Wow if I had three totally independent & redundant monitoring teams then I would feel MUCH better about the risk that those folks go rogue and utilize the untapped/unrecognized capabilities themselves. Not heard this before.

P. (LW)

But if I were you, I might try to test its ability to perform well in a domain it has never seen, where humans start by performing poorly but very quickly learn what to do (think about video games with new mechanics). If it does well, you have a qualitatively new thing on your hands, don’t deploy, study it instead. If a priori for some reason you think it could happen, and only a small subset of all the data is necessary to achieve that, do a smaller training run first with that data.

It always seemed hard to me to pick tasks for capability elicitation. Using easy-to-learn domains is probably a nice boost to sensitivity.

Tim Babb (twitter)

ask the model itself to evaluate its own output. tell it to identify possible benefits and harms, and score them—analogously to GAN, adjust weights to reduce the harm scoring (while holding or increasing benefit scoring) - you’d need partial derivatives w.r.t. the scoring, which could be tricky. possible idea: add a new token vector orthogonal to all the others, whose weight (+ or -) is benefit/harm respectively; that’s the token the model uses to deliver its score—you could get a “harm sensitivity” for each token in the window of the score token. you could potentially go from there to increase/decrease the probability of predicting those tokens with their own respective contexts

I’ve never heard the basic idea stated explicitly: use the model to evaluate its own output for benefit/harm. The phrasing makes me think about other ways to do the estimation. But I wonder if something could go wrong trying to maximize benefit. The token thing is quite interesting to me; I wish I understood how transfomers deal with that kind of thing.

A hole

My main concern with next-gen AI that was hardly addressed by anyone: What if the model knows way way more internally than you can suss out of it?
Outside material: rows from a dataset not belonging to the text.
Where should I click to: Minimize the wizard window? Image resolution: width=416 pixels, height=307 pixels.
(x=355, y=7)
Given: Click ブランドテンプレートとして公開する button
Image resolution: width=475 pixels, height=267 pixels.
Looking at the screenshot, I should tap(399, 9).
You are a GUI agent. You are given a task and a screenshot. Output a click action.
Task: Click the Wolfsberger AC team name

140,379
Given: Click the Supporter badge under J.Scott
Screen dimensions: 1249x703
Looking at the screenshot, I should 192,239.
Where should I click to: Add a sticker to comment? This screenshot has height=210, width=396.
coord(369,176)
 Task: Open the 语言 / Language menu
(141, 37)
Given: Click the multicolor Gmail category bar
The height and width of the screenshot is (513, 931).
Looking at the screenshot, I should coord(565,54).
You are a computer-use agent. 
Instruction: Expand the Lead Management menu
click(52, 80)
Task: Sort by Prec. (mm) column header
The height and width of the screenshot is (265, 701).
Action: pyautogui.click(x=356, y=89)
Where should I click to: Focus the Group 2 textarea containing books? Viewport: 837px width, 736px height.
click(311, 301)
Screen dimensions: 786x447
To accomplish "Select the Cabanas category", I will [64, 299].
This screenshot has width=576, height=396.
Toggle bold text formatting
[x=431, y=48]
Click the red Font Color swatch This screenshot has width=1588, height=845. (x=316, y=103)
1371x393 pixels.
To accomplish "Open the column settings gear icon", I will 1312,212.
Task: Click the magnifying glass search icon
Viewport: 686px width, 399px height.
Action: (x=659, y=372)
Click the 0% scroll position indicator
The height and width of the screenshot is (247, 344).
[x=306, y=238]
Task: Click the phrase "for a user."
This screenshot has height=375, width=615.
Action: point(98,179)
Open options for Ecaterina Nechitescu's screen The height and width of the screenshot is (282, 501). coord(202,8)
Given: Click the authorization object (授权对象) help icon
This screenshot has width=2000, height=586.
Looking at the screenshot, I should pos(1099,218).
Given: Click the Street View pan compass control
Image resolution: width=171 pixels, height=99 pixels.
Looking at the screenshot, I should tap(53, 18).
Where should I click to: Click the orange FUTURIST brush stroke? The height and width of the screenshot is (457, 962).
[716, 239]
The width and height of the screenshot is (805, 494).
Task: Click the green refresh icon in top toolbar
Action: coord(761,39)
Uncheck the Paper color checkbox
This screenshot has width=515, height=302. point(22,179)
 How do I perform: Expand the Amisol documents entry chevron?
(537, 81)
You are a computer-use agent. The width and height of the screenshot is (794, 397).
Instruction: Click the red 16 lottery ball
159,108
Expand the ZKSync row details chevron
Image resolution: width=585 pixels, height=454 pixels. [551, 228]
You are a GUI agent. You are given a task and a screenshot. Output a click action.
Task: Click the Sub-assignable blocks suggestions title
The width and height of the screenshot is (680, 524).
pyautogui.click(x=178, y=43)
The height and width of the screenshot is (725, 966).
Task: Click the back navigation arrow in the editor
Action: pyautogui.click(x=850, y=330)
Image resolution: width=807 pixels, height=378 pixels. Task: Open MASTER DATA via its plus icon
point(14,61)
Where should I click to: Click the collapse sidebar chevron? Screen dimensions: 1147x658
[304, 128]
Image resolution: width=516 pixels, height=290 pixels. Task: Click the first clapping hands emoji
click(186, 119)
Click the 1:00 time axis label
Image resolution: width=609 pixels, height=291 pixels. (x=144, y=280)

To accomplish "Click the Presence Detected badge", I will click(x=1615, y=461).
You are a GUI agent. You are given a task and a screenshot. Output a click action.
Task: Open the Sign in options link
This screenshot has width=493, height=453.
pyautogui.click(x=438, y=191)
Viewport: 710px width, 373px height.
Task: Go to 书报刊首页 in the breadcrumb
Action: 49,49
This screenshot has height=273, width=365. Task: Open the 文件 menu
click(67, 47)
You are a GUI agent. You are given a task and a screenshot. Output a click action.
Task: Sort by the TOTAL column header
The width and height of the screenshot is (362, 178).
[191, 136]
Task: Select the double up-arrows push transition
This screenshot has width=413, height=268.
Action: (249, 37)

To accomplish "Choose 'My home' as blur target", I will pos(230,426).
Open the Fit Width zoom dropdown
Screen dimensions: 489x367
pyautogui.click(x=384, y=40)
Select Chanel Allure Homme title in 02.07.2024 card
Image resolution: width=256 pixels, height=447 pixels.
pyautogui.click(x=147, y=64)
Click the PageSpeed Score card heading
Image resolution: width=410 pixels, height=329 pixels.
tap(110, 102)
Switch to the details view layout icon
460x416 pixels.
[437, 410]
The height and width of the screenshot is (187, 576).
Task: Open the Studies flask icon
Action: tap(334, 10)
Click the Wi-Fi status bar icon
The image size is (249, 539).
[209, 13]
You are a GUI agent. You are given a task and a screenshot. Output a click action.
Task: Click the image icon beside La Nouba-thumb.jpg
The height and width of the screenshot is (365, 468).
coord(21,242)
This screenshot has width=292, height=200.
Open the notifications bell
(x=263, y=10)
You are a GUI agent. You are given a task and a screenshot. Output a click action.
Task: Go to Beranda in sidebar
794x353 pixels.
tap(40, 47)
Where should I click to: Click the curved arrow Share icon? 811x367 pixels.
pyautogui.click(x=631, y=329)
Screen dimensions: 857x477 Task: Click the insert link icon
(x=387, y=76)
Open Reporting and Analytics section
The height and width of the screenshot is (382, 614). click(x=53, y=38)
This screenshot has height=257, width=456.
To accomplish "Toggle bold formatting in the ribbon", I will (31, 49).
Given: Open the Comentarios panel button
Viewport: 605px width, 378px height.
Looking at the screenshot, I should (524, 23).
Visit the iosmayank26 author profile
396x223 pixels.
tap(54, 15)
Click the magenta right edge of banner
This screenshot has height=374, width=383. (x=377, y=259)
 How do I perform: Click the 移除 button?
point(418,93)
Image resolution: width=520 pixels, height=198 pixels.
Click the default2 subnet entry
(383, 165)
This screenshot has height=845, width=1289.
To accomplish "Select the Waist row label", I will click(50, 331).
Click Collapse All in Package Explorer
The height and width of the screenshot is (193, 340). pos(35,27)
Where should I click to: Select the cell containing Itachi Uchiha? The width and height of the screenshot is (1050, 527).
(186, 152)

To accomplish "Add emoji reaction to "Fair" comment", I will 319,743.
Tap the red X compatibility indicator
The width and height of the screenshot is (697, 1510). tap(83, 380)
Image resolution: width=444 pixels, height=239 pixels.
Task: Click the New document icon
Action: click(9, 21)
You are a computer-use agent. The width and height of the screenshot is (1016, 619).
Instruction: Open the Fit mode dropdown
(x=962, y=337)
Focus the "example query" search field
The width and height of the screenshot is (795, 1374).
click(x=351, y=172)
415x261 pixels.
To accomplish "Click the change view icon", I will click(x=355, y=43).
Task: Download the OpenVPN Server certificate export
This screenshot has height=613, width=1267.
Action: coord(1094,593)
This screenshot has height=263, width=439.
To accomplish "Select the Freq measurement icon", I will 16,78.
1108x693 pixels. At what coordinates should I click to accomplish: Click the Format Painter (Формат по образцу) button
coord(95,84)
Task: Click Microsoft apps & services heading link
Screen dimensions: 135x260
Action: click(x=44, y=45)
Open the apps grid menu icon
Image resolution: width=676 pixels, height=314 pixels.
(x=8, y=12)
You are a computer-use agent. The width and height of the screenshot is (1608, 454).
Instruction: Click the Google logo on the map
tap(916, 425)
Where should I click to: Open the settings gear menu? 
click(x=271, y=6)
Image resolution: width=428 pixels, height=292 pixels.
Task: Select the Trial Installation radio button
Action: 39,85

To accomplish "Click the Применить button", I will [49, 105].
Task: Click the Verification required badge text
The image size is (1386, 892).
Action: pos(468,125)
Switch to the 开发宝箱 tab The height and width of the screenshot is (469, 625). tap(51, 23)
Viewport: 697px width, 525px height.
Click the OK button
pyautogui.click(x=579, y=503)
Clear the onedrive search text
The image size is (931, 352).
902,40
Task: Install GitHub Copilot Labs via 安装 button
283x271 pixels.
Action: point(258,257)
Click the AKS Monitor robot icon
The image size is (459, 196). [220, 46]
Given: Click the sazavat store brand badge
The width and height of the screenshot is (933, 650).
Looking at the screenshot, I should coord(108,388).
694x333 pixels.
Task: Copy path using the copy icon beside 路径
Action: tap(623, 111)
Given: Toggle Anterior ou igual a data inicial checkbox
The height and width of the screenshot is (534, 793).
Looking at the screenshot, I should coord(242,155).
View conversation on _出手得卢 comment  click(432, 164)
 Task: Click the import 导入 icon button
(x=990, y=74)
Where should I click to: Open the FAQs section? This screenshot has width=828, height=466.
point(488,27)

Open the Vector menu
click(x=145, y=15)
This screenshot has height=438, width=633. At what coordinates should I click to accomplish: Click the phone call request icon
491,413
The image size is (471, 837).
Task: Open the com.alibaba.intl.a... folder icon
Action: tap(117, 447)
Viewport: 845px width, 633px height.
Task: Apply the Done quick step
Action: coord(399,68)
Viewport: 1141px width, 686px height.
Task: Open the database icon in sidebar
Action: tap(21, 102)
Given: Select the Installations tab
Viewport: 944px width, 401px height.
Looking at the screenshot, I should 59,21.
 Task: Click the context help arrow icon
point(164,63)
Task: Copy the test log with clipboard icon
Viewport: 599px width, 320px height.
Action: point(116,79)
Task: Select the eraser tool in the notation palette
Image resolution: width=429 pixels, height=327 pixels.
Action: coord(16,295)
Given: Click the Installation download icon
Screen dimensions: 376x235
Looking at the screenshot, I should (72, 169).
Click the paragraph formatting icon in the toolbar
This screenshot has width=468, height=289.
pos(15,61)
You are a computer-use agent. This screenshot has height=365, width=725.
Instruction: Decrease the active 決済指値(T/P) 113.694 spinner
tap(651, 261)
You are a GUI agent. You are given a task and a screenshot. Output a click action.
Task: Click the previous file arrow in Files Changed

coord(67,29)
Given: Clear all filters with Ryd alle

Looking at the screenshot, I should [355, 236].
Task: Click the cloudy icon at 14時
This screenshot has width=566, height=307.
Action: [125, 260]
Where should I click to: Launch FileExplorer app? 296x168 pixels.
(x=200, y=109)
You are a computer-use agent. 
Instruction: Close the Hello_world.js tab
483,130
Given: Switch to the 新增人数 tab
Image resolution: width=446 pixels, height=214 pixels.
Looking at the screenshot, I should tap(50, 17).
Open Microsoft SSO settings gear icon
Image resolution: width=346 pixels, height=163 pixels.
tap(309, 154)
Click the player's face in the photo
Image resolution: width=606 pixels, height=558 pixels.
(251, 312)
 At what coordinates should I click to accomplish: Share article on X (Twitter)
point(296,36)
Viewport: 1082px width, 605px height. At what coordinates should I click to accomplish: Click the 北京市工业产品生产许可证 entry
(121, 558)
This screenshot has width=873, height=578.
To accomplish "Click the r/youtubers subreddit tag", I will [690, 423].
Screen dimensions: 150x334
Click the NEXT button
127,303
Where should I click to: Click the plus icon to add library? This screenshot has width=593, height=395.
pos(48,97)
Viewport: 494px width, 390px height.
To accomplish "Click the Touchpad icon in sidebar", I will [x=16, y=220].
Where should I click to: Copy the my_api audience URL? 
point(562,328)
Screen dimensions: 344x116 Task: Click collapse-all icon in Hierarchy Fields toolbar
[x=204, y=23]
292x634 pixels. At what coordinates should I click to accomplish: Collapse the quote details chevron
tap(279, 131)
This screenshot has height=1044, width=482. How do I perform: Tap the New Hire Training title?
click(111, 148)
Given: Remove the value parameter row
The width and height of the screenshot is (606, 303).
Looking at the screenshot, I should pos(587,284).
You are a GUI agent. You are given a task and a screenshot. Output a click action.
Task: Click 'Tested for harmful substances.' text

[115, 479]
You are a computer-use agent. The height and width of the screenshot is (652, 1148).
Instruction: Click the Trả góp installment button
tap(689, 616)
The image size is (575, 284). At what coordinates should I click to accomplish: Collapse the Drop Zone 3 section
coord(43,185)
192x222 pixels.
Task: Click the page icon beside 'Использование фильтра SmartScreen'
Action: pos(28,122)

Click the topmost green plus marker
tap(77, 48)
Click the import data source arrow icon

Or what if it’s doing way more internally than is apparent? I’m loosely aware of some mech-interp plans to detect this (pointers appreciated!) but what about preventing it or knowing why/when it will happen? I have an idea for some empirical research to try to get at that question. If I do it then I will of course write up the results.

Some ezgainz

I think the material from the answers can be used to make a very tiny AI safety map/plan that is non-condescending, non-depressing, non-ignoring-the-core-problems, and feasible. Something that an AI startup person or exec won’t mind reading. It will of course have multiple critical holes, but they will be have a visible size and location. I may write it and publish it in the next week or so.